TASKS
a. Answer these questions from the Ollama hardening guide, one answer per line, marked as the questions are:
(i) Which three capabilities does Ollama's built-in server lack?
(ii) On Linux, what address and port does Ollama bind to by default after the install script runs?
(iii) Which command opens the override file?
b. Reproduce the part of the Ollama hardening guide that starts with "This is part" and goes on through "Ollama on localhost)".

━━━━━ SELECTED EXTRACT

This is part 2 of the Ollama infra series. Part 1 covered installation and the basic API. Here we harden the setup for use by other machines on your network or the internet: nginx in front, TLS, a shared secret for access control, and a systemd unit that survives reboots and crashes.


Why put nginx in front

Ollama’s built-in server is not designed to be internet-facing. It has no TLS support, no authentication, and no rate limiting. nginx handles all of that and more:

  • TLS termination (your clients talk HTTPS, nginx talks HTTP to Ollama on localhost)
  • A shared secret header as a lightweight auth layer
  • Request logging in a format you can feed into observability tools later
  • Connection limits and timeouts
  • A stable public address that does not change if you move Ollama to a different port

Binding Ollama to localhost only

By default on Linux, after the install script runs, Ollama binds to 0.0.0.0:11434 — any interface. Change it to listen only on localhost so nothing reaches it directly:

systemctl edit ollama

This opens an override file. Add:

[Service]
Environment="OLLAMA_HOST=127.0.0.1:11434"

━━━━━━━━━━
━━━━━ RECORDS PROVIDED

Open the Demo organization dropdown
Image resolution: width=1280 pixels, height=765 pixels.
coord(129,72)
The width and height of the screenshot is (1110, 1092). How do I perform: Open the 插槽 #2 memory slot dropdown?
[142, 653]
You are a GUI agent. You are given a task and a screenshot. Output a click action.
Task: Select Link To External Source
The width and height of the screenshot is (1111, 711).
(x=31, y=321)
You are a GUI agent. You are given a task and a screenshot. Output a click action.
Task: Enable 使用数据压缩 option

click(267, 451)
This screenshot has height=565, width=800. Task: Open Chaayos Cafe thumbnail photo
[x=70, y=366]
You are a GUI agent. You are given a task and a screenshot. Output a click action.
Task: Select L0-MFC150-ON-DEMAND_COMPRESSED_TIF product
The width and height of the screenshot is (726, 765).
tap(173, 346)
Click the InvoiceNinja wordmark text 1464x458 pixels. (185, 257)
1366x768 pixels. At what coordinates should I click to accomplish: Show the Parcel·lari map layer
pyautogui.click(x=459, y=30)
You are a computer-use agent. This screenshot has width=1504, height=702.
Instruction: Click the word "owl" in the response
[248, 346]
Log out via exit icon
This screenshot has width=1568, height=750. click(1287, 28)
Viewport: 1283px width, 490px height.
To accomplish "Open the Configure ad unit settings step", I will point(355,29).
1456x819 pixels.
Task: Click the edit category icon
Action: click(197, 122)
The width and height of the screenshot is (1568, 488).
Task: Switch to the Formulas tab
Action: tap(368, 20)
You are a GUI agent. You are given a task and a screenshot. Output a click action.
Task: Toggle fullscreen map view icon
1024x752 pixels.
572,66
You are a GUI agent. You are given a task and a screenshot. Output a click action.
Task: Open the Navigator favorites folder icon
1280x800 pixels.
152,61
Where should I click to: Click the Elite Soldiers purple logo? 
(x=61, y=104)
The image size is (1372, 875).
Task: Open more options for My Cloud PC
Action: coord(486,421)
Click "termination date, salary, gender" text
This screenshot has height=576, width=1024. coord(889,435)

━━━━━━━━━━

FINAL ANSWERS
a.
(i) TLS support, authentication, and rate limiting
(ii) 0.0.0.0:11434
(iii) systemctl edit ollama

b.
This is part 2 of the Ollama infra series. Part 1 covered installation and the basic API. Here we harden the setup for use by other machines on your network or the internet: nginx in front, TLS, a shared secret for access control, and a systemd unit that survives reboots and crashes.


Why put nginx in front

Ollama’s built-in server is not designed to be internet-facing. It has no TLS support, no authentication, and no rate limiting. nginx handles all of that and more:

  • TLS termination (your clients talk HTTPS, nginx talks HTTP to Ollama on localhost)